In 2015, NASA finished testing the other turbopump design for use with liquid hydrogen fuel. For this series of testing, however, the NASA team worked with methane for its ability to store for prolonged periods of time,because liquid methane is cooled to –255 °F (–159°C), as compared to liquid hydrogen, which is cooled to –400 °F (–240°C). In turn, liquid methane boils off more slowly, extending its storage life. Due to the substantial amount of carbon dioxide in the atmosphere of Mars, an added bonus is the fact that it’s possible to create methane fuel from this plentiful gas.

The designer of the turbopump, Marshall engineer Marty Calvert, commented on the use of methane fuel as compared to hydrogen, saying, “By demonstrating the same turbopump can work with different fuels, we’ve shown that a common design would work for either engines fueled by methane or hydrogen.
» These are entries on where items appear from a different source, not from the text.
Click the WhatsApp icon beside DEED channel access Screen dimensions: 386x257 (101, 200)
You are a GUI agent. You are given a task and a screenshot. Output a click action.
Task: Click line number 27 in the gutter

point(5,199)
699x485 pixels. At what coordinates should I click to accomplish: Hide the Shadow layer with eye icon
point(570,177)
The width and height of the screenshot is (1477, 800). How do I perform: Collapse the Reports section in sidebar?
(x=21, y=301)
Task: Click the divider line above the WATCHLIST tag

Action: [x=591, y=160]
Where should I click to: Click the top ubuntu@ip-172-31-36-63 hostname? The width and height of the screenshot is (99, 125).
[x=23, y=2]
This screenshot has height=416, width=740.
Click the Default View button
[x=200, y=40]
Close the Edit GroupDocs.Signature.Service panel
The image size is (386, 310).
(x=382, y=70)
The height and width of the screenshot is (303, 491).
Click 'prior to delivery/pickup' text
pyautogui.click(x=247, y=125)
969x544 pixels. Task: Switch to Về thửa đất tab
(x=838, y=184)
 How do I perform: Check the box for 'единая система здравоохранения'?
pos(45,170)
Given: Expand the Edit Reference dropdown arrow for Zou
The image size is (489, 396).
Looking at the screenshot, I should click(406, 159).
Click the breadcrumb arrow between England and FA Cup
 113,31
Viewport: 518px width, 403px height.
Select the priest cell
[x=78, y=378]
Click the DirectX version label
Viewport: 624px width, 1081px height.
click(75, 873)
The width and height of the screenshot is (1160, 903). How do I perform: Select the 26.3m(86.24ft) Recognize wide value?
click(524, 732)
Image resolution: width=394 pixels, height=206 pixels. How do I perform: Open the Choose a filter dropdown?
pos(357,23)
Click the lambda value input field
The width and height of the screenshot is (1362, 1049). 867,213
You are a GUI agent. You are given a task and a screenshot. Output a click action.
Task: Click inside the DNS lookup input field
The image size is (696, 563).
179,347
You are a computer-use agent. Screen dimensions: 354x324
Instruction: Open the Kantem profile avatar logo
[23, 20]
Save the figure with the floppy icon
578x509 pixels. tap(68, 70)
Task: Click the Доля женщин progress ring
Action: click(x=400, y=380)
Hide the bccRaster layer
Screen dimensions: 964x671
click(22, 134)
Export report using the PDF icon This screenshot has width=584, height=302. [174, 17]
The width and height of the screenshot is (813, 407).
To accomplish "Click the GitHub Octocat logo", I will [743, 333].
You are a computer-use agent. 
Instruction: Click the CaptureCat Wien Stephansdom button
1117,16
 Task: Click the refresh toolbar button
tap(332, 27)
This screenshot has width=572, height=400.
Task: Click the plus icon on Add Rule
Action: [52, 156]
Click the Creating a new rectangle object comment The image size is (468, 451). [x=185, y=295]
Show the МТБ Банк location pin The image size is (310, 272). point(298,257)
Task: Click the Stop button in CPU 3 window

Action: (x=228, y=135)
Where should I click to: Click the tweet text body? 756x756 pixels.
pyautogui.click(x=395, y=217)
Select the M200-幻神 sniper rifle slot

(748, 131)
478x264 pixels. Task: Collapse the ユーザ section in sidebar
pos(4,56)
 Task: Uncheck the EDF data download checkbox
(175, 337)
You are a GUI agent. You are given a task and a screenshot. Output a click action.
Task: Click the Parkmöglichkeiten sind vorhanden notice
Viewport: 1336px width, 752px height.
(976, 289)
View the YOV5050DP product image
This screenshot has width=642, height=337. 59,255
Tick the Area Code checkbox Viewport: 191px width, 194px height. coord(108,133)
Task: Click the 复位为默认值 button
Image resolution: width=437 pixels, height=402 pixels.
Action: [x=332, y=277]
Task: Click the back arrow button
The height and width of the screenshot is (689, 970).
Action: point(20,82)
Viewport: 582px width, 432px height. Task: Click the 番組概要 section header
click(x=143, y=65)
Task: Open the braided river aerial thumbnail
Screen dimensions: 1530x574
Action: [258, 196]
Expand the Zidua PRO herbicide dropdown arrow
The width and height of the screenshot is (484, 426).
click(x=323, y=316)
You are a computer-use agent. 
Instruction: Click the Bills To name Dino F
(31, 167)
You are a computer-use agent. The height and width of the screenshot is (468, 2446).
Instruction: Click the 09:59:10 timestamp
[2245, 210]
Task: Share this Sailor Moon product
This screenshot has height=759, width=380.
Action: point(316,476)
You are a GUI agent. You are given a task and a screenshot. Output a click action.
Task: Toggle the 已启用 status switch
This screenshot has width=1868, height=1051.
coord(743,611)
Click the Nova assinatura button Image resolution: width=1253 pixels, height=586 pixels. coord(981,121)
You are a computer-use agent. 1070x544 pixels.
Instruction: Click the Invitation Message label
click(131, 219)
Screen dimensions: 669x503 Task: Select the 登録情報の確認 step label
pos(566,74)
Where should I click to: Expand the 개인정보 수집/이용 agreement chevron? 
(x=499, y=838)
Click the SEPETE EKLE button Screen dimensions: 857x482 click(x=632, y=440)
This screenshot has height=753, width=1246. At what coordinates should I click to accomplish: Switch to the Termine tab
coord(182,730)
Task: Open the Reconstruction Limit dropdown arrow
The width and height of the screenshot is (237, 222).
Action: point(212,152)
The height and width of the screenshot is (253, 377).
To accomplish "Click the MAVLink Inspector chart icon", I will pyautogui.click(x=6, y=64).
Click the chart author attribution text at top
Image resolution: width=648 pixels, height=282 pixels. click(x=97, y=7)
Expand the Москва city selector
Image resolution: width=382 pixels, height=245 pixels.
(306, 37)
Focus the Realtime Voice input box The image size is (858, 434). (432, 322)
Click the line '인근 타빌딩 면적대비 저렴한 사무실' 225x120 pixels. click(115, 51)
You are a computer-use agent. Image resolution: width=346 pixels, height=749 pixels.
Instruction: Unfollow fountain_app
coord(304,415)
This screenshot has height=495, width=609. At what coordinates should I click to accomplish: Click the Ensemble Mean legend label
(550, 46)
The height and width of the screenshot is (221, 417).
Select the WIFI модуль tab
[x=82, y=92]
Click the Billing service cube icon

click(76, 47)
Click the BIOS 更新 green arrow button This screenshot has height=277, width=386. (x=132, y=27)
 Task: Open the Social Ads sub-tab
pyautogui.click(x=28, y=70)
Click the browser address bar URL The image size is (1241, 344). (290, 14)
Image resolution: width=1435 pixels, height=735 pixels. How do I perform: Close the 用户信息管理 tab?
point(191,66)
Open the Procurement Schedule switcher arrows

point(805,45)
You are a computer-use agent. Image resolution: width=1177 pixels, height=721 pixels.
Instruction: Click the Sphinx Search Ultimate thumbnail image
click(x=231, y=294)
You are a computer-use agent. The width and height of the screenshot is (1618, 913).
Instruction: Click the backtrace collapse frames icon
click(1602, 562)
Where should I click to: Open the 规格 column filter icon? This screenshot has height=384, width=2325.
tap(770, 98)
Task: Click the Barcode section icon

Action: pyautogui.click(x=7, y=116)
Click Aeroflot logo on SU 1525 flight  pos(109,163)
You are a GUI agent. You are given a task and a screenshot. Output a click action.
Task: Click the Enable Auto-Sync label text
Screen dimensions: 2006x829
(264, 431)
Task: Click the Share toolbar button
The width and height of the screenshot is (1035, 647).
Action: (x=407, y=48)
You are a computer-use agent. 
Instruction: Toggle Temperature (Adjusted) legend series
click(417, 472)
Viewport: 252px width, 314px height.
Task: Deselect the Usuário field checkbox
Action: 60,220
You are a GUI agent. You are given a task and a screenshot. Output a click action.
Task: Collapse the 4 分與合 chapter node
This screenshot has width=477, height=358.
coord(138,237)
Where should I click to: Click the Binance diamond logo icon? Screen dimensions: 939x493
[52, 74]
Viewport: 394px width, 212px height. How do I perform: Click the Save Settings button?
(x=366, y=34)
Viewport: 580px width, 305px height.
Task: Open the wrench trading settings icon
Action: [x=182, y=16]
Because liquid methane is much more dense than hydrogen, it requires the turbopump to spin at a different speed to deliver the same amount of mass flow to the engine.”

Aside from the 3D-printed turbopumps, NASA has 3Dprinted injectors and other rocket parts, as well. The next step will see the team combine the 3D-printed turbopump with these components and test the use of methane once again. Mary Beth Koelbl, manager of the Propulsions Systems Department at NASA’s Marshall Space Flight Center in Huntsville, Ala., said of the use of 3D printing for the project, “This is one of the mostcomplex rocket parts NASA has ever tested with liquid methane, a propellant that would work well for fueling Mars landers and other spacecraft. Additive manufacturing, or 3D printing, made it possible to quickly design, build and test two turbopumps with identical designs that worked well with both liquid methane and liquid hydrogen propellant.”